## What is being asked:
Can you find each line in the rows below that contains the word "dropdown" and copy those lines? Case counts.

Rows for locating described items:
◇ ◇ ◇ ◇ ◇
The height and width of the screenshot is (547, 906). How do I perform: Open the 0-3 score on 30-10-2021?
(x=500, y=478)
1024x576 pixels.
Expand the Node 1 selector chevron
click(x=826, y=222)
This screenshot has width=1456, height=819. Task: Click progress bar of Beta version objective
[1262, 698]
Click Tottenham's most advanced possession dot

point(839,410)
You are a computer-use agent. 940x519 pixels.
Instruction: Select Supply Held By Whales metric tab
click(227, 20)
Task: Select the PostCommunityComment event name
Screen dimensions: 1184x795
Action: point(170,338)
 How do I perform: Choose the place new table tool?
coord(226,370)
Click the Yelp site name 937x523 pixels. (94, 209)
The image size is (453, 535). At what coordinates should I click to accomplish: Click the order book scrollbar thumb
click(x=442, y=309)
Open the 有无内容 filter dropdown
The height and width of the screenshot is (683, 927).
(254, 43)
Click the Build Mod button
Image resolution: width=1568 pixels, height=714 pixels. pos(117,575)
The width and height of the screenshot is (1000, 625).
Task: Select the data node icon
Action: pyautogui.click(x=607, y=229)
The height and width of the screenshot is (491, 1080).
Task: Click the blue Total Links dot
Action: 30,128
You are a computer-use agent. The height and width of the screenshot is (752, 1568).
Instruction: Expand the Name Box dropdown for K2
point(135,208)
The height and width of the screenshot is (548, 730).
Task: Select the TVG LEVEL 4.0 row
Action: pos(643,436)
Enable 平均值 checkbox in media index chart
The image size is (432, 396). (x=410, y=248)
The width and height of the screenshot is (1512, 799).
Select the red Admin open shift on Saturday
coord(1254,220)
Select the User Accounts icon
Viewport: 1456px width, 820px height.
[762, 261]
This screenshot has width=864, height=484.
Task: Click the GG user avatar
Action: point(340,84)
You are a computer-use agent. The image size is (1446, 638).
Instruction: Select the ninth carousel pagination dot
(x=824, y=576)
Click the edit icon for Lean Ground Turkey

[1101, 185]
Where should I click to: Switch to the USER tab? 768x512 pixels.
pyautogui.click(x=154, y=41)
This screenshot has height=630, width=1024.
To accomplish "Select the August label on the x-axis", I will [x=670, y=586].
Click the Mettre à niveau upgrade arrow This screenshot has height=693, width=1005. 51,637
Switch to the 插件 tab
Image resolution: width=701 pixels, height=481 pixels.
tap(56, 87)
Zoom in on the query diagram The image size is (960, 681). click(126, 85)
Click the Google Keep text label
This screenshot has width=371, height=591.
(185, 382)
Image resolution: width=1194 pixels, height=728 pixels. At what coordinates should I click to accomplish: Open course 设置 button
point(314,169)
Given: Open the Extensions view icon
◇ ◇ ◇ ◇ ◇
## Solution to the problem:
Open the 有无内容 filter dropdown
Instruction: Expand the Name Box dropdown for K2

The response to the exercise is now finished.